That said there were still folk who, despite not caring about the statue builders or any of the other inconsequential mysteries, absolutely failed to grasp what the show was about by getting it in their heads that the characters had all died from the initial air crash or some such nonsense. Perhaps the most astonishingly diametrically opposed views came from the same publication where
Mary McNamara, the television critic of
The Los Angeles Times, got it so hopelessly wrong that the humane thing to do would be to drive her out of LA and dump her in the desert, somewhere off the I-40 between Barstow and Needles, while
Todd VanDerWerff, writing for the same paper, absolutely nailed it. (And if you haven’t watched the show and are planning to, it goes without saying that you shouldn’t go anywhere near either of the links just yet).
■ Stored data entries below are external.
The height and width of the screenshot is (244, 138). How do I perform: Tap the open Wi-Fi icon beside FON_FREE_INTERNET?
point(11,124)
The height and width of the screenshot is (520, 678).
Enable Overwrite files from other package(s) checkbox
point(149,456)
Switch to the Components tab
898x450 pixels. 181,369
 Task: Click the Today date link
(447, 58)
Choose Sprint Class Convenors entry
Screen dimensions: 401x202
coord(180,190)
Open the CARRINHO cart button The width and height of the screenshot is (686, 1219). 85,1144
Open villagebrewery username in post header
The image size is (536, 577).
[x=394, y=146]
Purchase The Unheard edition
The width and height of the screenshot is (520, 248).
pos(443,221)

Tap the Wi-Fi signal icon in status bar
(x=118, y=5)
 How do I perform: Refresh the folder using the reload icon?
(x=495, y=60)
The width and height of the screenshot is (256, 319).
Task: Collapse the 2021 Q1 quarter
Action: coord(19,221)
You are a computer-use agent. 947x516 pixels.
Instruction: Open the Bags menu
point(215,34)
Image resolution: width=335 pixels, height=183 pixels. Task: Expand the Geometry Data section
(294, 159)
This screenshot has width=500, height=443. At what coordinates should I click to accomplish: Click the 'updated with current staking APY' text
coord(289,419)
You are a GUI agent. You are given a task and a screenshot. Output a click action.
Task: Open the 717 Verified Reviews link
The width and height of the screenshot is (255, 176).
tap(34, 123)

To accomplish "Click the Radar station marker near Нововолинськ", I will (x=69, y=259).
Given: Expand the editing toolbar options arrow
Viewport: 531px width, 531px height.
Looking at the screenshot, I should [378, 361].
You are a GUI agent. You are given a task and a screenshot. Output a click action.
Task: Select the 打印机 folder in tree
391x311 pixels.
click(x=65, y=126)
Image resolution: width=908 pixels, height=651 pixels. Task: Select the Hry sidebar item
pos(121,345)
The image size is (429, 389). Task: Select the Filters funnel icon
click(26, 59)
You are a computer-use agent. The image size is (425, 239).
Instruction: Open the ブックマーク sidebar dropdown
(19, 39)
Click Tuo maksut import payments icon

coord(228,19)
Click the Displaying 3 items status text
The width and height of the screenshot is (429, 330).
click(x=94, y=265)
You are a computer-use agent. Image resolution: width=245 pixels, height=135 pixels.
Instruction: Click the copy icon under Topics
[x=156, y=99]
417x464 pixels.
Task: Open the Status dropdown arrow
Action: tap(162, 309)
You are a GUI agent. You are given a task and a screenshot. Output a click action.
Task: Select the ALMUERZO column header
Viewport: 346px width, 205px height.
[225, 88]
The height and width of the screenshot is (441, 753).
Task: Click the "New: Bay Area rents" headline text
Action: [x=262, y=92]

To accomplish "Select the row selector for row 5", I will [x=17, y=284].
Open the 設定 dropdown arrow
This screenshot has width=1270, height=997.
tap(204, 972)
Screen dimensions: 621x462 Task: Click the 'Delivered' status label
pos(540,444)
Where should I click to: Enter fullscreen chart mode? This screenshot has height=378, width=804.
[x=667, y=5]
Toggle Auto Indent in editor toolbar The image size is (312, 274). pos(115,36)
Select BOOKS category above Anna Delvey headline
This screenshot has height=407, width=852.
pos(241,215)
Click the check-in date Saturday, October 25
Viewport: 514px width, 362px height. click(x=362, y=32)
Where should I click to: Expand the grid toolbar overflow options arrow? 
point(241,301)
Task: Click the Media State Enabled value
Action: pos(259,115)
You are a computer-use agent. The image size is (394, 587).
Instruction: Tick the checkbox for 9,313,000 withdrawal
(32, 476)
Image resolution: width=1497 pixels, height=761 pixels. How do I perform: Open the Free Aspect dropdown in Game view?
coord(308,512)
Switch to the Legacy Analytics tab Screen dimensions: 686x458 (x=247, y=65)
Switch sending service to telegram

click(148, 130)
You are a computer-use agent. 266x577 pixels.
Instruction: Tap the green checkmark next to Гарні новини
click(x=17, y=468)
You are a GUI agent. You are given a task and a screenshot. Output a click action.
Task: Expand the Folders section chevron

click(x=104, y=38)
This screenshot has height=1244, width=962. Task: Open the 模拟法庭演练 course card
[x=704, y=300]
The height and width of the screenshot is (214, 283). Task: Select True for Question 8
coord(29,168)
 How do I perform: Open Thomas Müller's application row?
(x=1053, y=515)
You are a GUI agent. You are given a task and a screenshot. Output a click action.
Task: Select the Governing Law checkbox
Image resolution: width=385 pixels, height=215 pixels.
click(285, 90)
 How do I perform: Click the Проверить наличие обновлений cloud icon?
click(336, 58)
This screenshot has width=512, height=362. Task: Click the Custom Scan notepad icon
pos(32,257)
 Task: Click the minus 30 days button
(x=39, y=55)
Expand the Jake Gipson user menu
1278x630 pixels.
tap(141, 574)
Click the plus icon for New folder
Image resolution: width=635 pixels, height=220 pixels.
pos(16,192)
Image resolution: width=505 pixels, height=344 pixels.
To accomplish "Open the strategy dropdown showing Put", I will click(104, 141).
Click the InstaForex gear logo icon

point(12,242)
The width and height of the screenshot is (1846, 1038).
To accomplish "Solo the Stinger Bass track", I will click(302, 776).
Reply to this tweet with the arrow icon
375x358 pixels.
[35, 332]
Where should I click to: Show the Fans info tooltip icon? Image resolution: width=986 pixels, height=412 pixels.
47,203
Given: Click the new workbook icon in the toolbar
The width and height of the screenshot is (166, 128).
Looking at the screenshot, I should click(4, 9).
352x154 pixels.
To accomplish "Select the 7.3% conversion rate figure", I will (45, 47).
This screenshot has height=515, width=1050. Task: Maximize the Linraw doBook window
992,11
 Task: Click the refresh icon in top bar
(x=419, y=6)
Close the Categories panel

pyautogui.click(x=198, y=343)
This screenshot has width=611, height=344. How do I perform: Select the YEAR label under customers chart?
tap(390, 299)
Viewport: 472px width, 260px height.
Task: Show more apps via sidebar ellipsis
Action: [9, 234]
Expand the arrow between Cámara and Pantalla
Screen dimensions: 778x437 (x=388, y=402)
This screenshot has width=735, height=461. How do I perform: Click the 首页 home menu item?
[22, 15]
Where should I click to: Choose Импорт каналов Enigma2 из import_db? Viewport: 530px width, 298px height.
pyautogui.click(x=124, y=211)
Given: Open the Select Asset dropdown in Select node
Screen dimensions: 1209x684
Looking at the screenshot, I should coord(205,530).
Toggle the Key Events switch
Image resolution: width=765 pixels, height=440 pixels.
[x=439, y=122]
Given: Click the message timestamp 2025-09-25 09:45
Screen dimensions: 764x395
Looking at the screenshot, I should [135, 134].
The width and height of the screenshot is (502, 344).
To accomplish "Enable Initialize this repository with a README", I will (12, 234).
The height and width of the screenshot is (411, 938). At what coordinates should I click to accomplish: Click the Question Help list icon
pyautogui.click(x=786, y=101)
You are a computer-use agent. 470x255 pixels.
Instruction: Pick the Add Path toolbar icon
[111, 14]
If it has taken me a long time to get around to writing this it’s because apart from catching the finale a few more times – and every time ending up a disgusting tear–stained wreck – I wanted to shuffle back through the episodes and watch the whole of the sixth series to see that it stands up. It does. With so many distractions during the weeks between each episode’s initial broadcast, it just hammers home that the best way to see long ongoing dramas is with a DVD box set, especially when there are so many little incidental details you’re liable to forget along the way, watching them so far apart.
For the people who didn’t like it the first time around, giving it a second chance on shiny disc might make for a far richer and rewarding experience. And who knows, somewhere down the line the youngsters who don’t get it yet might eventually realize that what we’re given is actually all we really want in The End.